– Sen. Chuck Grassley today asked the maker of epinephrine injector Auvi-Q to explain its pricing, including which entities in the health care system will pay the cited price of $4,500 for a two-pack when consumers without insurance will pay $360 for the product. Grassley said the pricing of Auvi-Q “appears to draw parallels with concern about EpiPen’s pricing structure.”
“Kaléo has offered various patient support programs in an effort to ensure that some patients pay effectively nothing for the Auvi-Q,” Grassley wrote to Spencer Williamson, president and chief executive officer of Kaléo Pharmaceuticals. “However, your pricing structure may simply shift the burden and cost to another entity within the health care system. With respect to your choice of price, a number of insurance companies and pharmacy benefit managers do not support the strategy and have stated they will not be adding the Auvi-Q to their list of covered medications.”
Grassley asked a series of questions to understand the pricing decision-making, including whether patient access and research and development costs were factors in the $4,500 price; whether any entity in the health care system will have to pay $4,500 and if so, which entity; and for an explanation of how the pricing structure will result in reduced prices to the consumer.

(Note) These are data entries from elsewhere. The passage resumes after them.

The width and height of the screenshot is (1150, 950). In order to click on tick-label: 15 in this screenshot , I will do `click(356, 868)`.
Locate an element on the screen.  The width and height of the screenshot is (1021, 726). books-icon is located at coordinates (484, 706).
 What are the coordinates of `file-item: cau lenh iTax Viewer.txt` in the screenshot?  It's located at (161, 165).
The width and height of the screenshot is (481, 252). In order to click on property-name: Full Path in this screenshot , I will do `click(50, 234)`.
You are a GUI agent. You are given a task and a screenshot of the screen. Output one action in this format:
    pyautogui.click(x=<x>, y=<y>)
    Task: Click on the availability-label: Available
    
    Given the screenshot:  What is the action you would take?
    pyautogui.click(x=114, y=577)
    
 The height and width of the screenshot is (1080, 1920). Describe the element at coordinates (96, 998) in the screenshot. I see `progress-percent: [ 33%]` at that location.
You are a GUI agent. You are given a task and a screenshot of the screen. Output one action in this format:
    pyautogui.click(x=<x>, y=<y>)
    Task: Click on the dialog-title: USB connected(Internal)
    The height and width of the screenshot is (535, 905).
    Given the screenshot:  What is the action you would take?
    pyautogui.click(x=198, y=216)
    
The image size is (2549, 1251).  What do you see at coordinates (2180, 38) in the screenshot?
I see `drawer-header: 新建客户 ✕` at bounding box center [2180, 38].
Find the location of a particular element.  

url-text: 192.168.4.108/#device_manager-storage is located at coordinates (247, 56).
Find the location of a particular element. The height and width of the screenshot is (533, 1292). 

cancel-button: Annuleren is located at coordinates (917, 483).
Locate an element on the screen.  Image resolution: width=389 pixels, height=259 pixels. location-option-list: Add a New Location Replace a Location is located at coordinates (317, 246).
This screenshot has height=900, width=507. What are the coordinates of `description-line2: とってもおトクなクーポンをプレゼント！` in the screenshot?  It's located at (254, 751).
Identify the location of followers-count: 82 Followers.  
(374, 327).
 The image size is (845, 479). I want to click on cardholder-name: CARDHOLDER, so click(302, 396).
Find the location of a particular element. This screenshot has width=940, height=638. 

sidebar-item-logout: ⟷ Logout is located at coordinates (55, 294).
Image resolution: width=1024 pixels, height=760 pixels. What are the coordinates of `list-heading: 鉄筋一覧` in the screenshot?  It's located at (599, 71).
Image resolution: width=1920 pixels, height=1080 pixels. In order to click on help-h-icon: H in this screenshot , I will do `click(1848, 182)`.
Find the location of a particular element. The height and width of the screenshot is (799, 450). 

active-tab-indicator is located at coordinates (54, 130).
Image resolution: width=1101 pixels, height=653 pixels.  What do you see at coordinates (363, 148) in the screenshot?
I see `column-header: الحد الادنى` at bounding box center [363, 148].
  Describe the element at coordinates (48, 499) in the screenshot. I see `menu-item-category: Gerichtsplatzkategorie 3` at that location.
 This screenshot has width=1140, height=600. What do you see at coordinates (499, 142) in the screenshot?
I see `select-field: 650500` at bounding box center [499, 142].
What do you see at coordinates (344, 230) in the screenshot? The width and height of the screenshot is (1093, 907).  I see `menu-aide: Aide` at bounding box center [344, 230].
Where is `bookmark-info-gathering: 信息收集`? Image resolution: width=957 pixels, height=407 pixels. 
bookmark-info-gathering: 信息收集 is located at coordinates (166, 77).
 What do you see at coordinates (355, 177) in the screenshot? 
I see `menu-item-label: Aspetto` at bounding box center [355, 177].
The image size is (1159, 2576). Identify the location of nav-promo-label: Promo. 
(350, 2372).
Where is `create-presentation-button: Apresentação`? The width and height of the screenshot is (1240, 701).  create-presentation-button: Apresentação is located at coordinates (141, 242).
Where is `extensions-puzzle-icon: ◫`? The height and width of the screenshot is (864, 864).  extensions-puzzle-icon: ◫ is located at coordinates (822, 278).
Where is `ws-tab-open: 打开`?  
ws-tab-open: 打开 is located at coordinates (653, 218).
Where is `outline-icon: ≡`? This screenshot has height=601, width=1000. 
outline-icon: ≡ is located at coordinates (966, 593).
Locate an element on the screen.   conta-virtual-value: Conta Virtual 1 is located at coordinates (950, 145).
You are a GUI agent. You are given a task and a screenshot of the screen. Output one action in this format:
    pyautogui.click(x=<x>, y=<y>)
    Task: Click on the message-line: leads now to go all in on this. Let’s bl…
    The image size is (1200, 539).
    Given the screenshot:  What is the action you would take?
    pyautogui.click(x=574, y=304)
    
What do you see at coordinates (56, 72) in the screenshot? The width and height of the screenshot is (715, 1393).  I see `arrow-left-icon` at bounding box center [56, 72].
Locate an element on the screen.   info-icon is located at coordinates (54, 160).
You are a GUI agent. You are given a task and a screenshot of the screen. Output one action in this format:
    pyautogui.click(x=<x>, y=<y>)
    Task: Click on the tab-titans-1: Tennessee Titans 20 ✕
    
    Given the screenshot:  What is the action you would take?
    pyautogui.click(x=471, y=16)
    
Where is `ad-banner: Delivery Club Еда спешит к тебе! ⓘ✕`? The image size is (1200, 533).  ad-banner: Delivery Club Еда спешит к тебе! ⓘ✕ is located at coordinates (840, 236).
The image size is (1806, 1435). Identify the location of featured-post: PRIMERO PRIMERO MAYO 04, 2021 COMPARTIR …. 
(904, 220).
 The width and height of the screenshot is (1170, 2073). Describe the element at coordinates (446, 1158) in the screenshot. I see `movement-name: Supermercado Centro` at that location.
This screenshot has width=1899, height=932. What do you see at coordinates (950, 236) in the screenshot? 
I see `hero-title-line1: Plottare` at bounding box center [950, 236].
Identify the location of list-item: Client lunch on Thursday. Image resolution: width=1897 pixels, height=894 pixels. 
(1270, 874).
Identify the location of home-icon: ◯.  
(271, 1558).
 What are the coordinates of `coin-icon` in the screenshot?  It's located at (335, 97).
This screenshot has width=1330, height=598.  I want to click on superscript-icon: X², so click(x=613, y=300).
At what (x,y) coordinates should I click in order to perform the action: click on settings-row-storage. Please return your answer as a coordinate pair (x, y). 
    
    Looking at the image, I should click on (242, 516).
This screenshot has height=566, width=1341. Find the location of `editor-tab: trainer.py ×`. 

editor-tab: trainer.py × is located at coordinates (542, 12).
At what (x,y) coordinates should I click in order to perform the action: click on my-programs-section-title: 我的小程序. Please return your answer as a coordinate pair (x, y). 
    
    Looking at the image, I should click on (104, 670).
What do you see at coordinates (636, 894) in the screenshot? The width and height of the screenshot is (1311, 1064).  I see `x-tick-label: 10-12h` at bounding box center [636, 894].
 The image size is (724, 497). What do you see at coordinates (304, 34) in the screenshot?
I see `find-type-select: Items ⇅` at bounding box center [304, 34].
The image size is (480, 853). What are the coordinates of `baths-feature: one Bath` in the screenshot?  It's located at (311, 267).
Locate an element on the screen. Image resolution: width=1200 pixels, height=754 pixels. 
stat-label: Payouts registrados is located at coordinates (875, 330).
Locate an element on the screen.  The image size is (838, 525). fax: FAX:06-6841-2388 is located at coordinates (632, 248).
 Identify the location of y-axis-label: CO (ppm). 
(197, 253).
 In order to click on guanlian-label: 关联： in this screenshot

Grassley began looking at EpiPen’s pricing last year after Iowans raised concern to him about high prices for the product. The EpiPen maker, Mylan, gave an incomplete response to his inquiry. Grassley continues to the press the federal government on the misclassification of EpiPen under the Medicaid Drug Rebate Program, which resulted in overcharges of potentially hundreds of millions of dollars to states and taxpayers. President Trump’s nominee to lead the Centers for Medicare and Medicaid Services pledged to produce records on the misclassification. Grassley requested those records from the Obama Administration, which claimed it took action on the problem, to no avail.